[Seitentext]
# # # # #

Sein schwuler Kumpel Eric (Ncuti Gatwa) ist auch keine Hilfe, denn der hat mit seiner eigenen Sexualität und dem konservativen Vater genug Probleme. Doch dann taucht die eigentlich unnahbare Mitschülerin Maeve (Emma Mackey) in Otis‘ Leben auf und stellt fest, dass auch der Junior von Jean ein echtes Ass in Sachen Sexualberatung ist. Und auf der Schule gibt es jede Menge potenzieller Klienten, die Tipps in Sachen Sex bitter nötig haben. Otis und Maeve werden Geschäftspartner – bis Liebe und Sex dazwischen kommen …
Sex Education: Nicht nur lustig
Die achtteilige, erste Staffel von Sex Education lässt sich schwer in eine Schublade packen. Denn Serienschöpferin Nunn kümmert sich wenig um gängige Erwartungshaltungen. So ist die normale Länge für Comedy-Serien weltweit eigentlich 30 Minuten pro Episode. Hier sind es meist 45 bis 60 Minuten Laufzeit. Und auch als reine Comedy geht die Serie schwerlich durch, denn immer wieder reißt sie auch düstere und ernste Themen an. Und behandelt diese dann auch dementsprechend ernsthaft – ob Abtreibung, Mobbing oder Diskriminierung von Homosexuellen.
Allerdings gelingt es Nunn, von der die meisten Drehbücher stammen, auch immer wieder, absurd-komische Situationen aus eigentlich peinlichen Momenten zu schaffen. So ist beispielsweise die tumbe Nebenfigur Adam (Connor Swindells), Sohn des Schulrektors Mr. Groff (Alistair Petrie) immer wieder in der Lage, durch seine vollkommen missratenen Aktionen Lacher zu erzeugen, wenn er Ex-Freundin Aimee (Aimee Lou Wood) zurückerobern will. Otis, Maeve und Eric bleiben aber die eigentlichen Stars der Serie.

# # # # #

Gespeicherte Einträge:
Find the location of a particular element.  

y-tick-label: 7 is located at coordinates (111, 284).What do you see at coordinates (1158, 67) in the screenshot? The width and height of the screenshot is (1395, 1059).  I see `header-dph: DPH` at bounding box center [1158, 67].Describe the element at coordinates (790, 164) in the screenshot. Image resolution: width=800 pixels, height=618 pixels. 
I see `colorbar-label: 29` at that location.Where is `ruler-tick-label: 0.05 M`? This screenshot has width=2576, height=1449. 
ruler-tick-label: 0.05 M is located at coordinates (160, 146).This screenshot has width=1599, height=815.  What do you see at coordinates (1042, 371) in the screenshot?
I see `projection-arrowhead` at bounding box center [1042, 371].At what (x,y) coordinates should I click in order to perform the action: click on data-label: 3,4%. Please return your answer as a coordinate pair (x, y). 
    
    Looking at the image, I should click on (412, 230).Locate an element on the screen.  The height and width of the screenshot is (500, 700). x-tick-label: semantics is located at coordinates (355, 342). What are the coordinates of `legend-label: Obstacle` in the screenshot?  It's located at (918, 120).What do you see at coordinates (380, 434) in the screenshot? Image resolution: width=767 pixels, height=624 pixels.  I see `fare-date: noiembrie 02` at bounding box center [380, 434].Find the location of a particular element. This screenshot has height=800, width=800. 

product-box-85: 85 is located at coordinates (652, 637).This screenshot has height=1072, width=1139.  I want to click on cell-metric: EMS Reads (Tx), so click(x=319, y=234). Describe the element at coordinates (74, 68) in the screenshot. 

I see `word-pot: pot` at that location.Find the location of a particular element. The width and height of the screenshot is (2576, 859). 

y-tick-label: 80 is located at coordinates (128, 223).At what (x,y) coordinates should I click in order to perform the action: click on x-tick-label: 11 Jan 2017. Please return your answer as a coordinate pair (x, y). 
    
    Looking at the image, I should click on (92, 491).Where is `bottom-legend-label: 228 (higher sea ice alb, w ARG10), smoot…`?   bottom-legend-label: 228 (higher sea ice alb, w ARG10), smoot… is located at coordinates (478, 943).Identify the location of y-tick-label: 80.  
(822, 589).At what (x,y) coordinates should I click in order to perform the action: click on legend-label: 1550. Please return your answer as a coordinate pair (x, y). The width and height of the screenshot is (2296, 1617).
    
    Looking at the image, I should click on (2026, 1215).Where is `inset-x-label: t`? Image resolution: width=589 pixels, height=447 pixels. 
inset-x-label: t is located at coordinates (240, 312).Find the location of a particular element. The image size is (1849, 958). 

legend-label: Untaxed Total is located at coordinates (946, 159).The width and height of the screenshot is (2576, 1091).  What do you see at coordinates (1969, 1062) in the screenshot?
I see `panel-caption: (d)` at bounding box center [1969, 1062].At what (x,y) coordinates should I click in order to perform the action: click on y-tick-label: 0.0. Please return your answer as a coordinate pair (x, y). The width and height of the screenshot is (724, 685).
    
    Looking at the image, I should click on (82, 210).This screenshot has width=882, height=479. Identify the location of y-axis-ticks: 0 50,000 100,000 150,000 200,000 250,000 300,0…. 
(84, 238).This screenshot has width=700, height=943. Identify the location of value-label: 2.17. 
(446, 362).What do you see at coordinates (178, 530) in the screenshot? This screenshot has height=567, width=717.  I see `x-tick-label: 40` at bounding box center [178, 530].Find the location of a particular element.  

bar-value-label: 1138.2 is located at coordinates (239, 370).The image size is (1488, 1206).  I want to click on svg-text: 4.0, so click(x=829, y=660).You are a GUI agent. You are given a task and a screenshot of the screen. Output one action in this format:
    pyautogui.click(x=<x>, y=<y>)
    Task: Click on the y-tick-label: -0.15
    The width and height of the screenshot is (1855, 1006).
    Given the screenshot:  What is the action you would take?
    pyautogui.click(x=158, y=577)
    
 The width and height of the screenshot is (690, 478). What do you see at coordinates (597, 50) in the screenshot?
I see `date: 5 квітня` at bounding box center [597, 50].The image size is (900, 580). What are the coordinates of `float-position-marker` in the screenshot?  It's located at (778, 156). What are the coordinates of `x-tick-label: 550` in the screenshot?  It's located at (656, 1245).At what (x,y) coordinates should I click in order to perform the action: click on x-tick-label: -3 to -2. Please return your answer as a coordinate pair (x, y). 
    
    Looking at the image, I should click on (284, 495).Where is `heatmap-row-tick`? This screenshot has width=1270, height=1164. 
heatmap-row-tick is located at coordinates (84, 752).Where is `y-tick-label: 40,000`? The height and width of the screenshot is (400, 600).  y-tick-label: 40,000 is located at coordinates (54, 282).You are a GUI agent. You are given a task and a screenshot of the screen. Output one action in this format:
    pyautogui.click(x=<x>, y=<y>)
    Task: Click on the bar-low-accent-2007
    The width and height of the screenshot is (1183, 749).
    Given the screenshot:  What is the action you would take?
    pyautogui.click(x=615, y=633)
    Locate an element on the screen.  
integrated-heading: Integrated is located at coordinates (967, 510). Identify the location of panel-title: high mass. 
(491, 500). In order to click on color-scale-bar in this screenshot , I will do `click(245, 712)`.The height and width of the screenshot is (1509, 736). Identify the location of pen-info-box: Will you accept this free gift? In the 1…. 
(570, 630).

# # # # #

[Aufgaben bearbeiten]
A: Prüfen Sie, ob die folgenden Aussagen mit dem Text über Sex Education übereinstimmen, und antworten Sie jeweils mit Ja oder Nein samt den entscheidenden Worten des Textes als wörtlichem Zitat: (i) Die Episoden der ersten Staffel dauern meist 30 Minuten. (ii) Die meisten Drehbücher stammen von Nunn. (iii) Adam ist der Sohn des Schulrektors Mr. Groff.
B: Führen Sie den Text über Sex Education im Anschluss an seinen letzten Satz fort.
Die Daten haben mit dem Text über Sex Education nichts zu tun.

[Lösungen]
A:
(i) Nein: „Hier sind es meist 45 bis 60 Minuten Laufzeit.“
(ii) Ja: „Nunn, von der die meisten Drehbücher stammen“
(iii) Ja: „Adam (Connor Swindells), Sohn des Schulrektors Mr. Groff (Alistair Petrie)“

B:
Sex Education: Britischer Humor
Zwar fällt Laurie Nunn zu ihren Hauptcharakteren nicht nur Originelles ein und verwurstet so manches Klischee. Aber Butterfield, Mackey und Gatwa machen daraus dennoch sehenswertes Fernsehen. Was auch am galligen, britischen Humor liegt, den alle drei hervorragend vermitteln. Wenn Otis beispielsweise in die Fänge von Abtreibungsgegnern fällt und selbst hier bald als Sex-Therapeut fungieren muss, ist das nicht nur gut geschrieben, sondern auch sehr witzig gespielt – wenn der Zuschauer den passenden Humor aufweist.
Denn die Autorin findet in ihrem Dramedy erstaunlich oft genau den richtigen Ton, um ihre Figuren nicht zu reinen Lachnummern verkommen zu lassen, die ernsten Töne aber auch nicht so zu übertreiben, dass der Humor auf der Strecke bleibt. So zeigen die Episoden drei und fünf eher dunklere Geschichten, während die drei anderen der vorab gezeigten fünf Folgen deutlich mehr lustige Momente aufweisen. Einen gewissen Fremdschäm-Faktor gibt es dabei meistens, aber die erstaunliche Offenheit der Serie sorgt auch für rührende Momente.
Dazu wartet Sex Education mit einem großartigen Soundtrack aus Indie-Pop und Rock der 80er auf, obwohl die Serie 2018 spielt. Und erinnert nicht nur deshalb in ihren besten Momenten an die Arbeiten von John Hughes („Breakfast Club“, „Pretty in Pink“). Daher sind gelegentliche Ausreißer in billigen Klamauk, vom dem die Serie leider nicht ganz frei ist, auch durchaus zu verzeihen. Denn insgesamt bringt dieser Sex-Unterricht wirklich viel Spaß und ist extrem charmant gespielt. Dazu macht er sich nie zu sehr oder zu böse über seine gebeutelten Figuren lustig.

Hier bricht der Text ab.